Interestingly, none of these contractors of religions have time to ask the government to do something good for their communities. Justice Rajinder Sachar committee has reported how the socio-economic conditions of Muslims in our country are abysmally pathetic and in many places worse than the Scheduled Castes. The communities need money to be spent on health care and education. One must appreciate the judgment delivered by Justice Aftab Alam and Justice Ranjana Desai in asking the government to scrap the entire subsidy provided on Haj in next 10 years. More important is the order that Rs 650 crore which is being spent on this subsidy must be spent on the education and social development of the Muslim community. The decision is not only progressive but also pragmatic and will definitely start a developmental debate in the Muslim community.
It was a well known fact that in the name of Haj, the Ministers and political leaders were promoting their own agenda. A goodwill delegation of nearly 30 luminaries from the Muslim community used to enjoy the exchequer’s hospitality in Saudi Arabia. The court has brought it down to three people every year which is appreciable.
The Supreme Court judgment and the Muslim response to it will be helpful in promoting the secular agenda of the government when it is under threat. It has come at a time when the right wing Hindutva groups were preparing their assault on the government for the next general election in the guise of ‘appeasement’ of Muslims. The fact is that the real beneficiary of the subsidy was not the community but Air India which was getting this money from the government. The Muslim leaders would do well to focus on the real issues of the community and not compel political leaders to promote symbolism in the place of their duties towards the people of India. These symbolisms only strengthen the parochial forces in the society who are afraid of change.
A secular democratic Nation must look secular in all forms. State has no business to promote religion and religious pilgrimages which are absolutely private affairs of the citizens. State must promote activities and areas of common beliefs and should not leave its welfare agenda which include health care, compulsory primary education, providing safe drinking water to the people and employment to all irrespective of their faith. A modern state must not allow itself to be hijacked by the religious groups promoting fundamentalist’s agenda in the name of ‘community welfare’. Instead, the Indian state could provide subsidy to promote its school children to participate in international seminars, conferences and sports events. That would help us build a pool of talented children who would bring laurels to the country.

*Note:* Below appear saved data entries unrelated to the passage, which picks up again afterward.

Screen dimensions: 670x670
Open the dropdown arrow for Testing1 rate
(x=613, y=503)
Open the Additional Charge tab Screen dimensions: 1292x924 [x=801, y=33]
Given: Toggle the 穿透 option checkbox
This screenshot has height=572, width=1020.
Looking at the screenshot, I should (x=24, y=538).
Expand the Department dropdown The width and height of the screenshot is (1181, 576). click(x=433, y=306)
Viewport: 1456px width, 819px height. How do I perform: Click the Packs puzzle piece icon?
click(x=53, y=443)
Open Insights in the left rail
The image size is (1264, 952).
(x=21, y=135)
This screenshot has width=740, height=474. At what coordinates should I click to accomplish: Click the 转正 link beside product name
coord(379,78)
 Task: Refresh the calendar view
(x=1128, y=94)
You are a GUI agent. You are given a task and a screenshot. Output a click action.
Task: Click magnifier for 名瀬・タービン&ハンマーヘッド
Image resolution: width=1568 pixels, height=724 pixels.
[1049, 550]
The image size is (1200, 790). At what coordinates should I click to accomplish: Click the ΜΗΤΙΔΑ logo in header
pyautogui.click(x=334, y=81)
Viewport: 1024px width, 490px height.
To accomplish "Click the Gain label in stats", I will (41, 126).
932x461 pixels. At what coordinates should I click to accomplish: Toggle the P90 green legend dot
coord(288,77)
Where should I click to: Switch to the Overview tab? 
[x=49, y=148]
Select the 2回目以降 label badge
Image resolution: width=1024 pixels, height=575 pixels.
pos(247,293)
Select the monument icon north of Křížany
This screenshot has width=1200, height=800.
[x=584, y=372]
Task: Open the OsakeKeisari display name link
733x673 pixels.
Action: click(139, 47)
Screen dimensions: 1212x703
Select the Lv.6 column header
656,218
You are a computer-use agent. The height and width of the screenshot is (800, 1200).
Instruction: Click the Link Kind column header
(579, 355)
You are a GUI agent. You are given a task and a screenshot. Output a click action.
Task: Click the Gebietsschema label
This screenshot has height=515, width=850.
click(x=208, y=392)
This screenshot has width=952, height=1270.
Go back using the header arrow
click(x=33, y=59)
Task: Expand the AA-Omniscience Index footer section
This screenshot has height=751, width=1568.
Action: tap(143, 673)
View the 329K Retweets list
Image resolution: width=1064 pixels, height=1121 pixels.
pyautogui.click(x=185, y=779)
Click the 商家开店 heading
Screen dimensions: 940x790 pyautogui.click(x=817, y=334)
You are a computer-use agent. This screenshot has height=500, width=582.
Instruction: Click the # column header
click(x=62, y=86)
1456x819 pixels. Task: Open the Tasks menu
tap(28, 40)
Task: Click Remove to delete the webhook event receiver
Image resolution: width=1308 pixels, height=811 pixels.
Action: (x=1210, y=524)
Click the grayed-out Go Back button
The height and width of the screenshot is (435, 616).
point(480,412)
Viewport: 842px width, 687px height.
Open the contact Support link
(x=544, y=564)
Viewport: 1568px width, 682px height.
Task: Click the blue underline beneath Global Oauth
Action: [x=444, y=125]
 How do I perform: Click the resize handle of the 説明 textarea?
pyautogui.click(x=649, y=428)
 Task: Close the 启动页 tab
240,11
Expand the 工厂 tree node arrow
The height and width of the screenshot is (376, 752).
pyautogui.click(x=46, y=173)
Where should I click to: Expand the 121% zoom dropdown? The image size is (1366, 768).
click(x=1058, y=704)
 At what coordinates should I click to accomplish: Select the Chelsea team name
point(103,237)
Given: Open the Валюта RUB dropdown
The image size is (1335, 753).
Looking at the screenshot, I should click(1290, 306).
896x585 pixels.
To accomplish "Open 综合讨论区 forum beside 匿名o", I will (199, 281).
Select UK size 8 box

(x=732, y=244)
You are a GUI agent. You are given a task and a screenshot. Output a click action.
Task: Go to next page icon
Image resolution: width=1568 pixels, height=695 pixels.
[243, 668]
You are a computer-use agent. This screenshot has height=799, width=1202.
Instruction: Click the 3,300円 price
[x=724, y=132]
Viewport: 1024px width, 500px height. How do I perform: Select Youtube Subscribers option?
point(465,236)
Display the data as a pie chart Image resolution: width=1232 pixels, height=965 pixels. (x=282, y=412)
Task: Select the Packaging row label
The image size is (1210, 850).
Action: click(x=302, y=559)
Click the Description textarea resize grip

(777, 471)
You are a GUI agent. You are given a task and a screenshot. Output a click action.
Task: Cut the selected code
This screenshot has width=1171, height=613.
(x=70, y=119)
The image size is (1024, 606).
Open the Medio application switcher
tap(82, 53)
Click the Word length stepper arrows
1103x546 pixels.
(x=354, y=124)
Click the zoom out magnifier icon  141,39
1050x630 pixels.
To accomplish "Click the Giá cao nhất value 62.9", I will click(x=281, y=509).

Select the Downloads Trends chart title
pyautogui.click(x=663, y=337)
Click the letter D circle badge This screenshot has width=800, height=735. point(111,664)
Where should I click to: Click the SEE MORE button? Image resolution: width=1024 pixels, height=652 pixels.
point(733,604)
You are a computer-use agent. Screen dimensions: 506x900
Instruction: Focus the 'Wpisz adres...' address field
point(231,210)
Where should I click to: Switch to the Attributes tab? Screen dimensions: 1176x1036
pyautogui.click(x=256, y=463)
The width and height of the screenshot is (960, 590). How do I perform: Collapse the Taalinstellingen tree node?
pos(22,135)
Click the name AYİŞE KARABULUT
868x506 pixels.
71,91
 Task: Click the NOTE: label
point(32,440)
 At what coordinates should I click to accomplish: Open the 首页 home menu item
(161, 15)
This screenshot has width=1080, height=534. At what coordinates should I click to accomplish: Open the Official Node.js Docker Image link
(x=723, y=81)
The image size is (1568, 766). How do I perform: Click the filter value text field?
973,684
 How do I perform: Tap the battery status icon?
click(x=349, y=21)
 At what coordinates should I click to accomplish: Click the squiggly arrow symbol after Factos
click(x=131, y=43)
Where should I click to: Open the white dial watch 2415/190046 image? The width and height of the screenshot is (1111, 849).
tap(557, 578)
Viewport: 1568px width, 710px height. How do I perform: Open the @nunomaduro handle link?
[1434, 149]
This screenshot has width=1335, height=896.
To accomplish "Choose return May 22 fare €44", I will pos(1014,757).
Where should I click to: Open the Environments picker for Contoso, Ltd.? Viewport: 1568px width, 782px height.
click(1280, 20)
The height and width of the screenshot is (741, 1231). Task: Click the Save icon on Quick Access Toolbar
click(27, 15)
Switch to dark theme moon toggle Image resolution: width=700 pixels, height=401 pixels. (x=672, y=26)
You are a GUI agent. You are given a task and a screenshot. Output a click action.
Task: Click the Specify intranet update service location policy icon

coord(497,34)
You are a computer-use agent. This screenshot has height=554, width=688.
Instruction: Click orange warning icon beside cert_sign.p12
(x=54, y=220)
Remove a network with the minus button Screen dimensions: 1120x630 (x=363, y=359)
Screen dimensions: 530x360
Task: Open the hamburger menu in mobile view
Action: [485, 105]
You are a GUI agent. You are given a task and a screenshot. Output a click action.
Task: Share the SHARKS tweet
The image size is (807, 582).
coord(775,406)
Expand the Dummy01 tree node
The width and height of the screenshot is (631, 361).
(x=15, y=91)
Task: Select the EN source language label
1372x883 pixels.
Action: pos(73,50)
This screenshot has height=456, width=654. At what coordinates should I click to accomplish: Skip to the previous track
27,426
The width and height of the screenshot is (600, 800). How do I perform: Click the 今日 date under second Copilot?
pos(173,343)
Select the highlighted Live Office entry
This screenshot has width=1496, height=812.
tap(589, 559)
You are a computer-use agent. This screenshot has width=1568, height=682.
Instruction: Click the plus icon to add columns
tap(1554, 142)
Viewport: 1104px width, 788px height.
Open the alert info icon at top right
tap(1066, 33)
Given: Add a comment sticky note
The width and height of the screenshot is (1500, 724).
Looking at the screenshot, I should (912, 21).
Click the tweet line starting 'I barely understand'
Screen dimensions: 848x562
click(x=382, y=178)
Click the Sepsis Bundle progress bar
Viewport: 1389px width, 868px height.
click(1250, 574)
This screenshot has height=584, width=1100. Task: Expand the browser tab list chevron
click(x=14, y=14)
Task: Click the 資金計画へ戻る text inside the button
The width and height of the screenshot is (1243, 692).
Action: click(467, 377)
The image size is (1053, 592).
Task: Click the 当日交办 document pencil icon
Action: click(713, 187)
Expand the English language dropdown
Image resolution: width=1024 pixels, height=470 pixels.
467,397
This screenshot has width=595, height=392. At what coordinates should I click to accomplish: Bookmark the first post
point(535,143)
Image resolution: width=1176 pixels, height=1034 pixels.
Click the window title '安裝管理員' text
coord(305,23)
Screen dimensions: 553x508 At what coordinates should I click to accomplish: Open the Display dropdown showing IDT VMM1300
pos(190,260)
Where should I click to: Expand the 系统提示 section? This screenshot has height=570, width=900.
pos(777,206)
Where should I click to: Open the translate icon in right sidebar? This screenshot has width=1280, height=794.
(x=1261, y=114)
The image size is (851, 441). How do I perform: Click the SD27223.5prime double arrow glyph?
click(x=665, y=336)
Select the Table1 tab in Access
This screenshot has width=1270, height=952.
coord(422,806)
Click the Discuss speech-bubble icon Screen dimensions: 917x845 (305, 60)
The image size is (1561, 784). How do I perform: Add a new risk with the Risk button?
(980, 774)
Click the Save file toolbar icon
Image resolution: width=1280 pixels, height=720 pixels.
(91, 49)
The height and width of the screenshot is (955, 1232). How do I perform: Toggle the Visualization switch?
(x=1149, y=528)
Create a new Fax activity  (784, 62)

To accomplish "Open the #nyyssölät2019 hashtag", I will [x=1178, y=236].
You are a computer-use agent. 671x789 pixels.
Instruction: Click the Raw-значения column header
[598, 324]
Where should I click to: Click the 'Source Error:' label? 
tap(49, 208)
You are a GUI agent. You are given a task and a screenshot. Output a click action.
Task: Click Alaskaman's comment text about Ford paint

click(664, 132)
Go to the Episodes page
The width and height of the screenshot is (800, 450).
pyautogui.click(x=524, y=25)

The political parties have no will to govern according to the rule of law. The governance here is according to our respective votes and agendas. They do not bother if it results in further chaos and disintegration of our society. The Supreme Court judgment has paved the way for progress in the right direction. The most enlightening aspect of the entire debate is the whole-hearted support of the Muslim leaders to this decision. Such mature reactions help the cause of the common people in the country and puncture the vicious agenda of those who wanted to use it as a tool to spread lies across the country. In fact, a true implementation of this judgment will only help strengthen the cause of secularism in India and compel the government to focus on the work for the uplift of the community and not to work on issues which help build a negative propaganda against the Muslims in the country.
Vidya Bhushan Rawat is a well-known Delhi-based social activist. He will be contributing articles to New Age Islam occasionally.